▶ [INSTRUCTIONS TO FOLLOW]:
What you return should be the exact lines from the one with "The height and width of the screenshot is (436, 467)." to the end of the records below, both included, and no pictures.

▶ [RECORDS PROVIDED]:
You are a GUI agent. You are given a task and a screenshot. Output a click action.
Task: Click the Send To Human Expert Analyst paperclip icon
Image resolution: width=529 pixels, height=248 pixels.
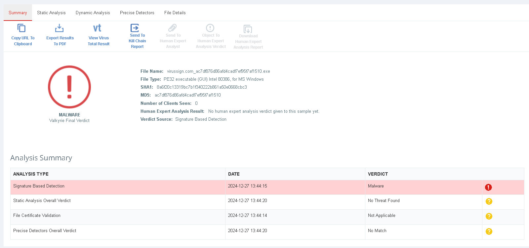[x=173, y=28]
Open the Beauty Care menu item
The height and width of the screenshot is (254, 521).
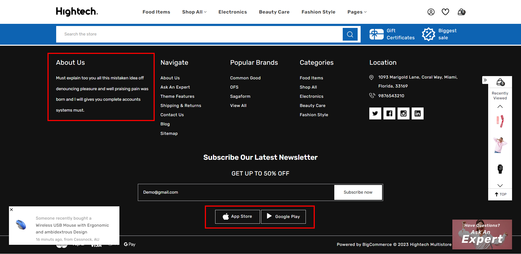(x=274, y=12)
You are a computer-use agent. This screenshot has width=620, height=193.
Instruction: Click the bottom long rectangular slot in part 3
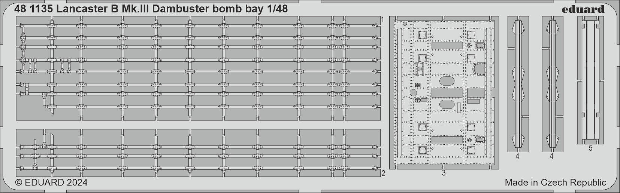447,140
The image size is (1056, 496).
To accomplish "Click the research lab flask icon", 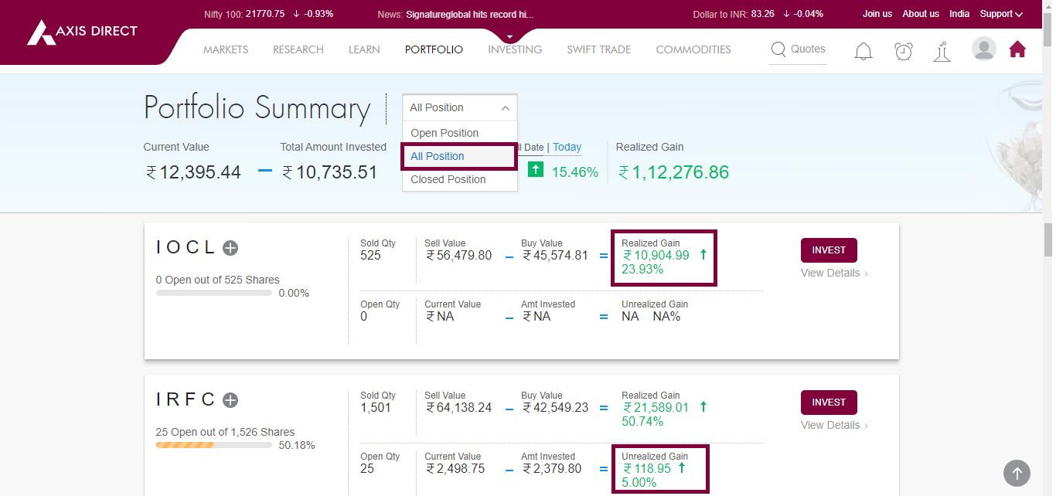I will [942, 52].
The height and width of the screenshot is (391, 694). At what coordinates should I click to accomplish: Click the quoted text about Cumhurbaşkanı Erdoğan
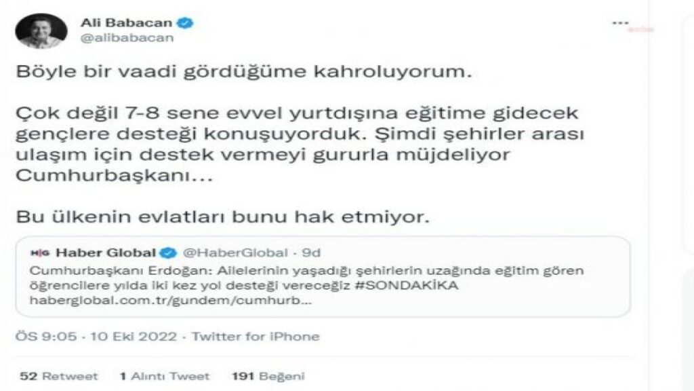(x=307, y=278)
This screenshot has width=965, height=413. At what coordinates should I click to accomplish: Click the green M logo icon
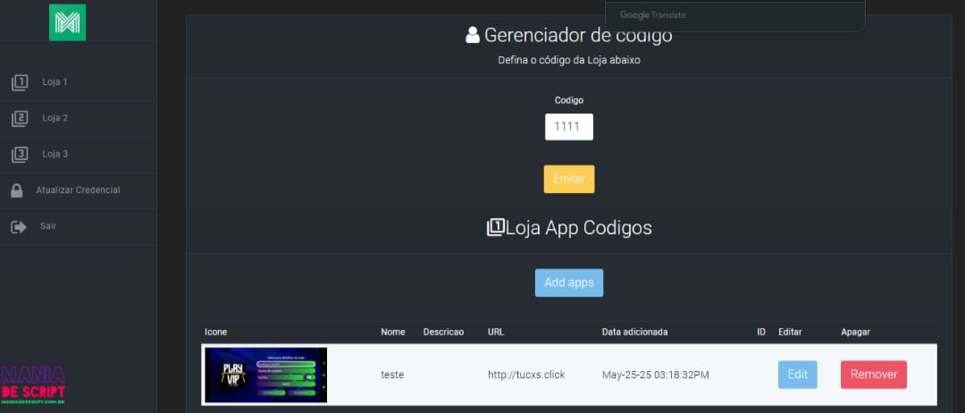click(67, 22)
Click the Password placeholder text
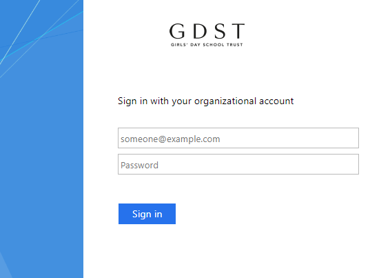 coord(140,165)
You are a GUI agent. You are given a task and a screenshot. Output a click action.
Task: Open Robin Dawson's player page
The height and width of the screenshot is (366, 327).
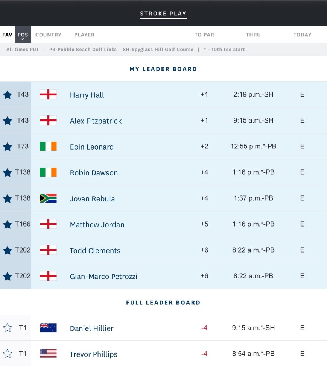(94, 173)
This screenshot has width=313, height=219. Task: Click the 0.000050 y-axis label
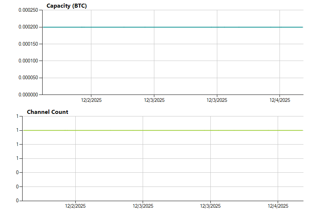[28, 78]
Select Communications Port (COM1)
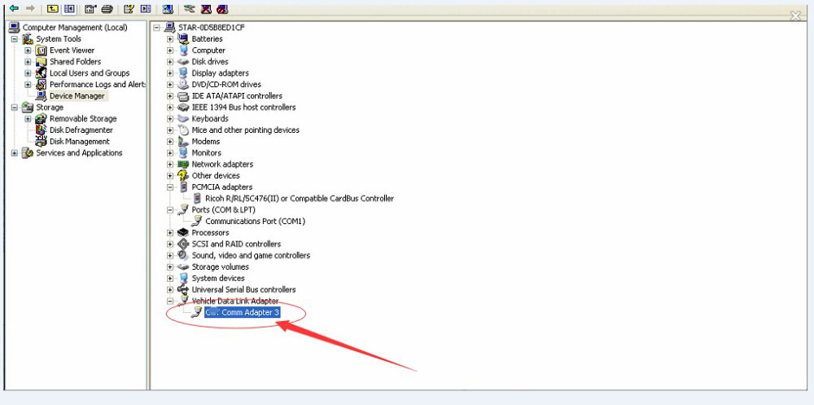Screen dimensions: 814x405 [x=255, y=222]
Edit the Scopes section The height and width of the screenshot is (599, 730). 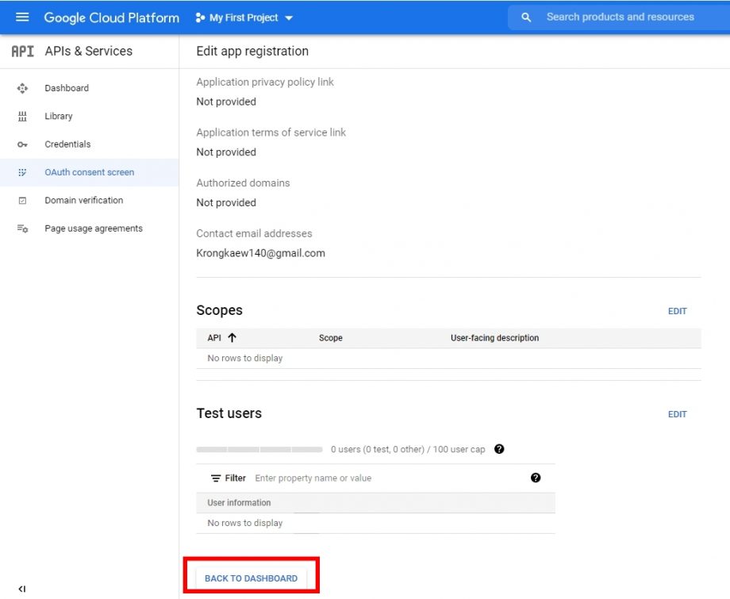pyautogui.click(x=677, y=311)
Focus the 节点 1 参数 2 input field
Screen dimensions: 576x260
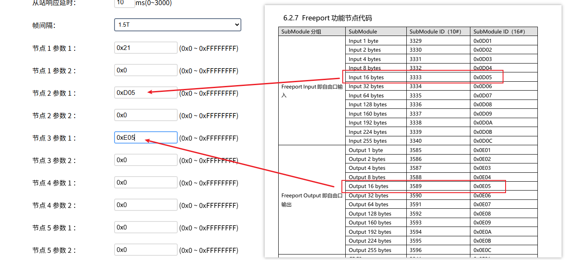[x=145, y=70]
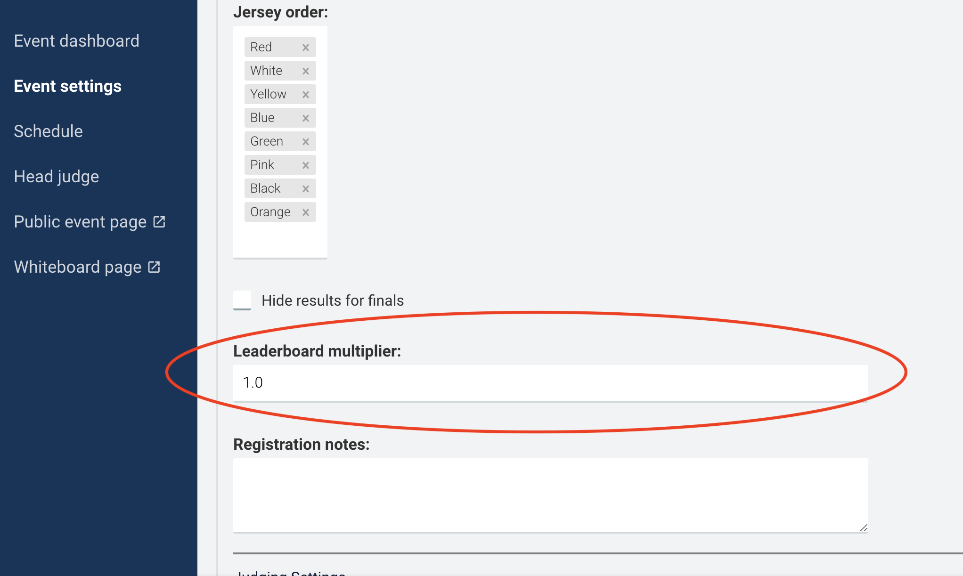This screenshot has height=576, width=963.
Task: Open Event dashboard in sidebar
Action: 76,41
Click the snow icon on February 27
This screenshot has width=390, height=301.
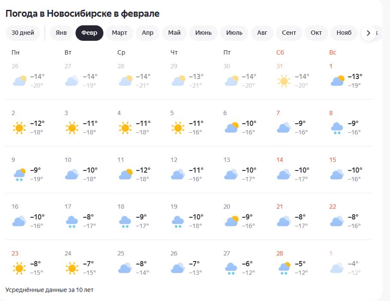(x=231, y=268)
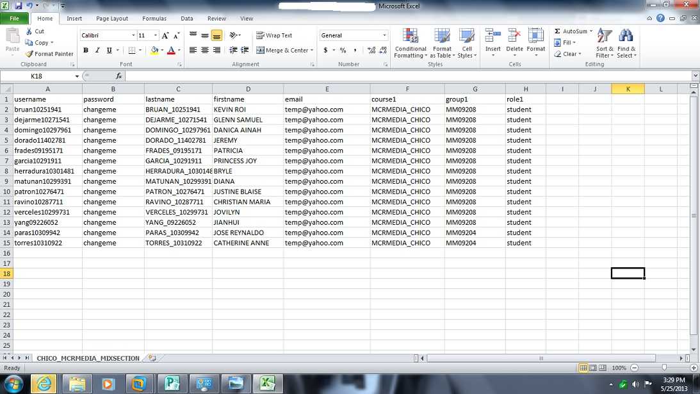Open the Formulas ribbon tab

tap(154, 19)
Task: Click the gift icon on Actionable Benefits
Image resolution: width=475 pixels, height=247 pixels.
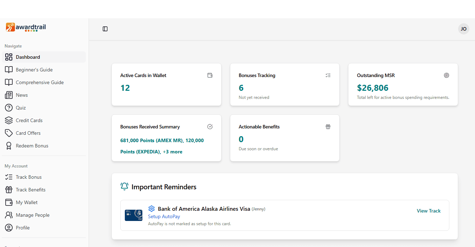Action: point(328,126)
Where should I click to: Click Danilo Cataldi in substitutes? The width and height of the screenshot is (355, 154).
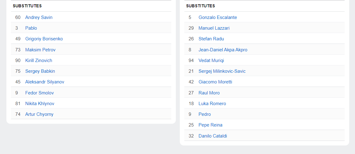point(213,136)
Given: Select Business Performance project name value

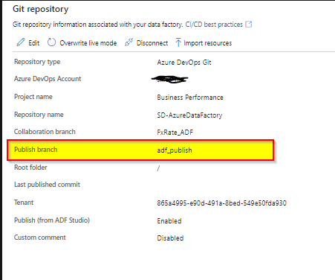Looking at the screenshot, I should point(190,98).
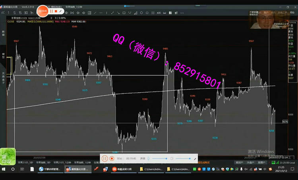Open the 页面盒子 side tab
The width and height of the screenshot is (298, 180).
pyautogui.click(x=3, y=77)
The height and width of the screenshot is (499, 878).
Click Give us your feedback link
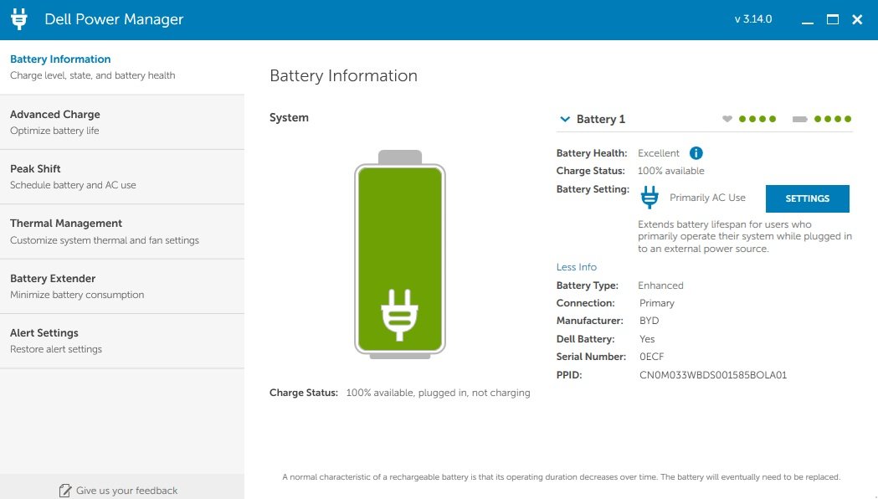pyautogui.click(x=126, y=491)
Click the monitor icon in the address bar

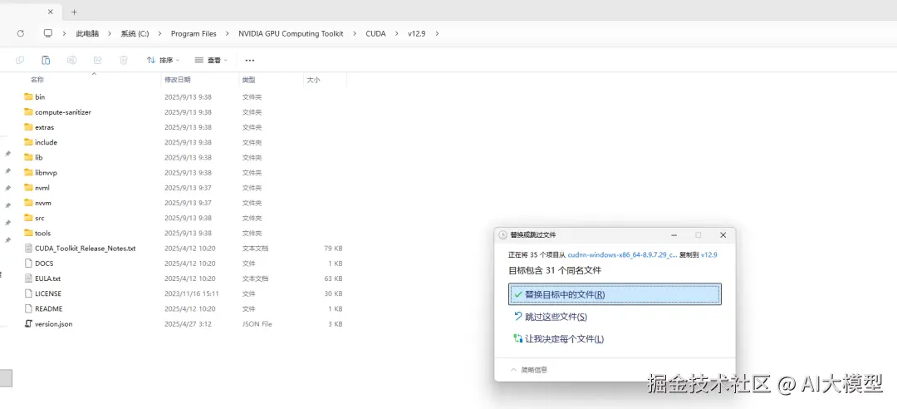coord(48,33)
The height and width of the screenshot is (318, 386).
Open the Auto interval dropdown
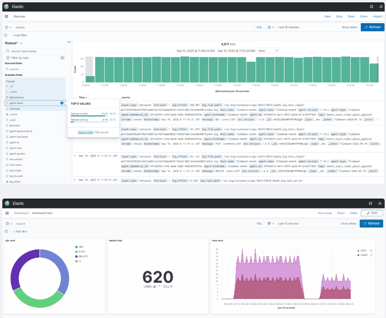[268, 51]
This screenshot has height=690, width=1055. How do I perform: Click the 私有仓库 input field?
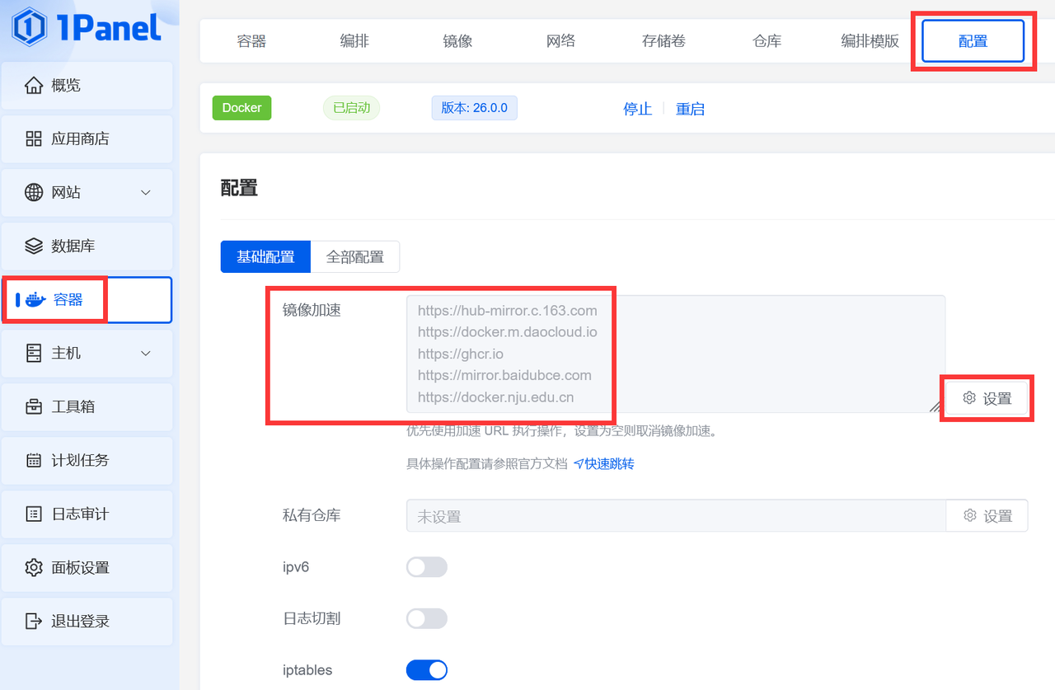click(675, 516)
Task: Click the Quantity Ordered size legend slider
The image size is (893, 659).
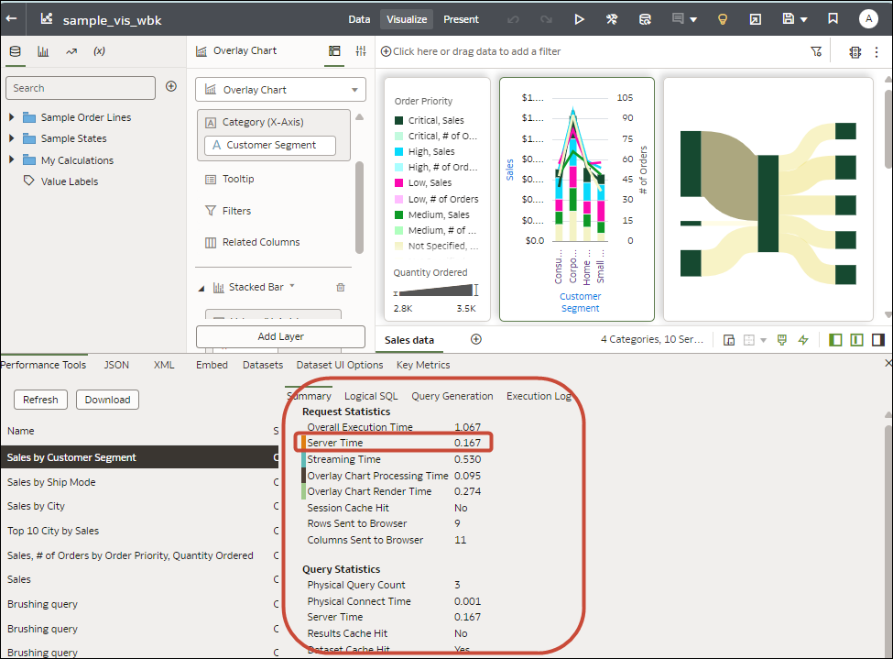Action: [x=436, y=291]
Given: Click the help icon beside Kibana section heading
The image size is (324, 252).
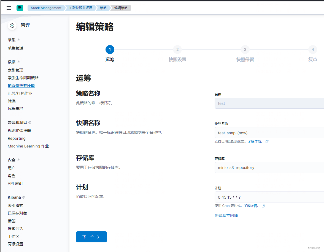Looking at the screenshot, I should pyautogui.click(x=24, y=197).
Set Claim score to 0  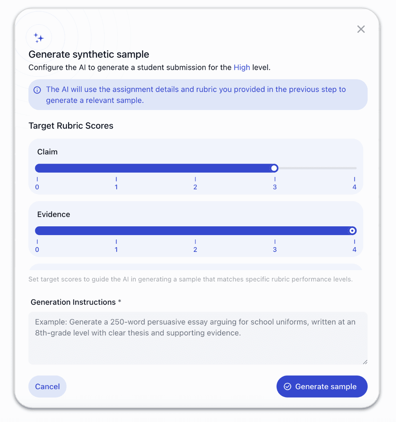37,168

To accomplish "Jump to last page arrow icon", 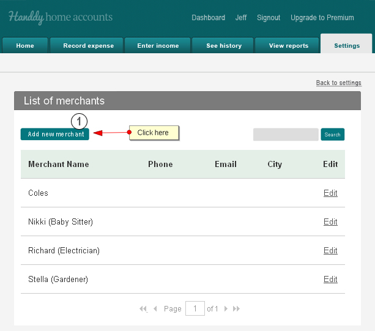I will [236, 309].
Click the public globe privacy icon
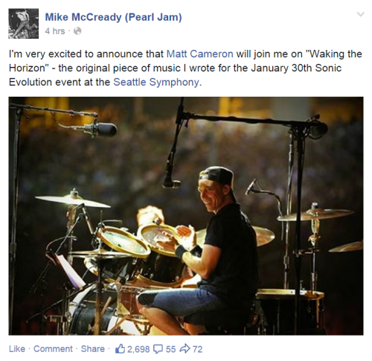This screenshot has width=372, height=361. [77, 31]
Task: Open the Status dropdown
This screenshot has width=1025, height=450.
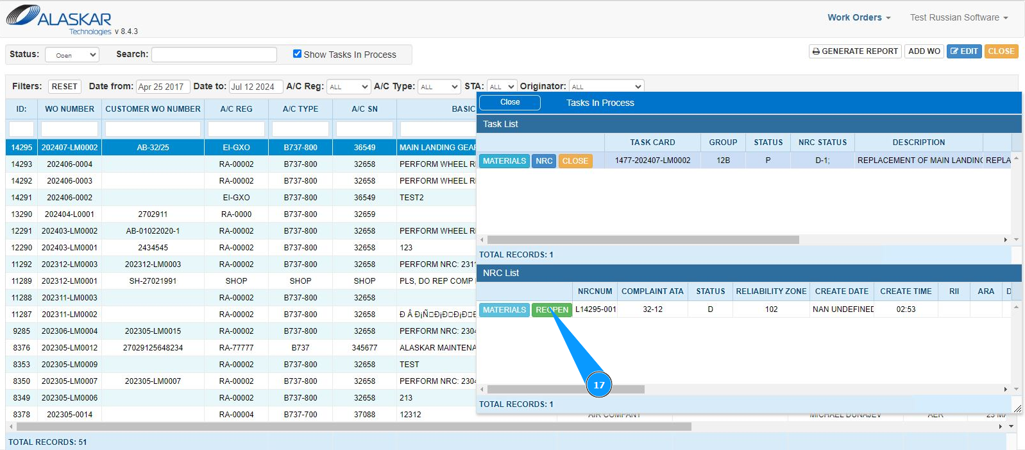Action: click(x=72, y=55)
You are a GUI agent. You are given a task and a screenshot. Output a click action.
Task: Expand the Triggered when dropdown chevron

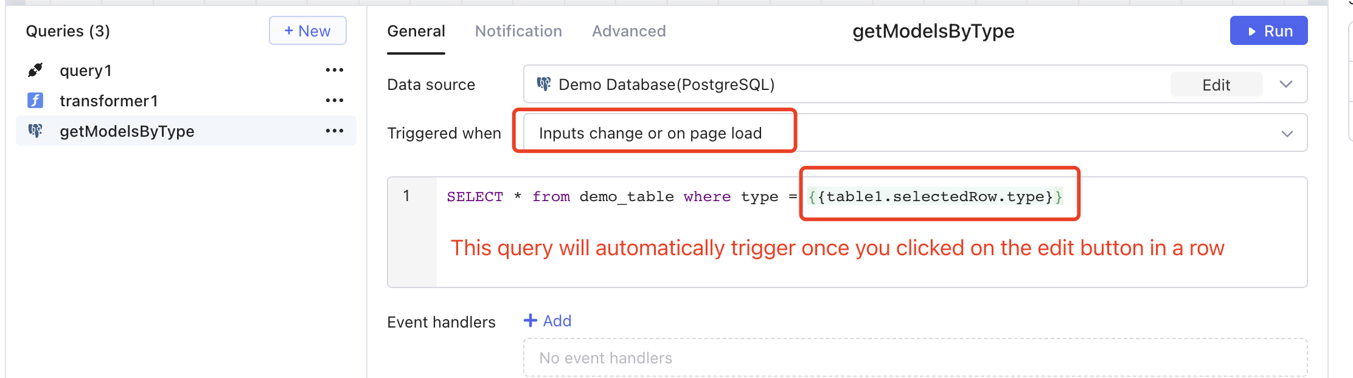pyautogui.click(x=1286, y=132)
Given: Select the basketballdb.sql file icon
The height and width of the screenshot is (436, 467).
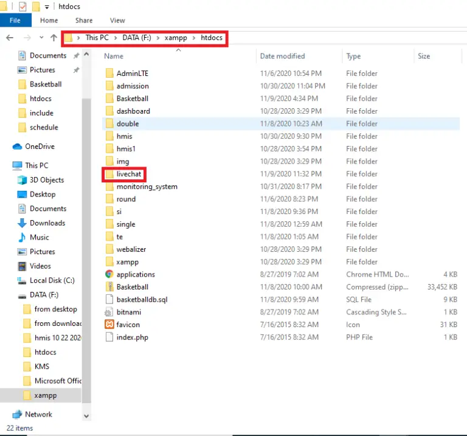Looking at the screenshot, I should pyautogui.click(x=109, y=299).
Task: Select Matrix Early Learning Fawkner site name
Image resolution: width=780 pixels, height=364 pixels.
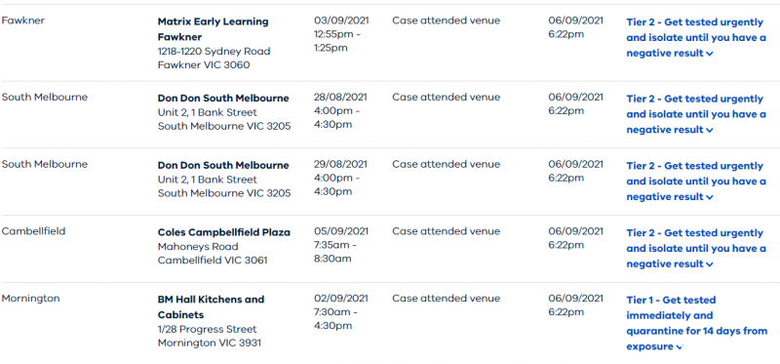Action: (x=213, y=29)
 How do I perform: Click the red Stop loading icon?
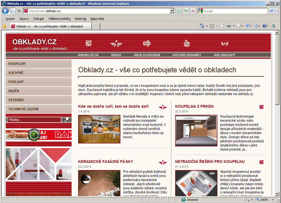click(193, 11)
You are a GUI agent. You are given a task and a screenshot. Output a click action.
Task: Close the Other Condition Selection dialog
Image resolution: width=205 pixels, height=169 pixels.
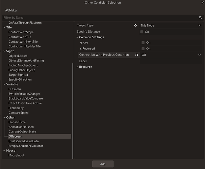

▶ [ANSWER BOX]:
The height and width of the screenshot is (436, 467).
Looking at the screenshot, I should pyautogui.click(x=109, y=299).
Task: Select Matrix Early Learning Fawkner site name
Image resolution: width=780 pixels, height=364 pixels.
Action: (x=213, y=29)
 How do I perform: Click the red Stop loading icon?
click(193, 11)
You are a GUI agent. You are given a task and a screenshot. Output a click action.
Task: Close the Other Condition Selection dialog
Image resolution: width=205 pixels, height=169 pixels.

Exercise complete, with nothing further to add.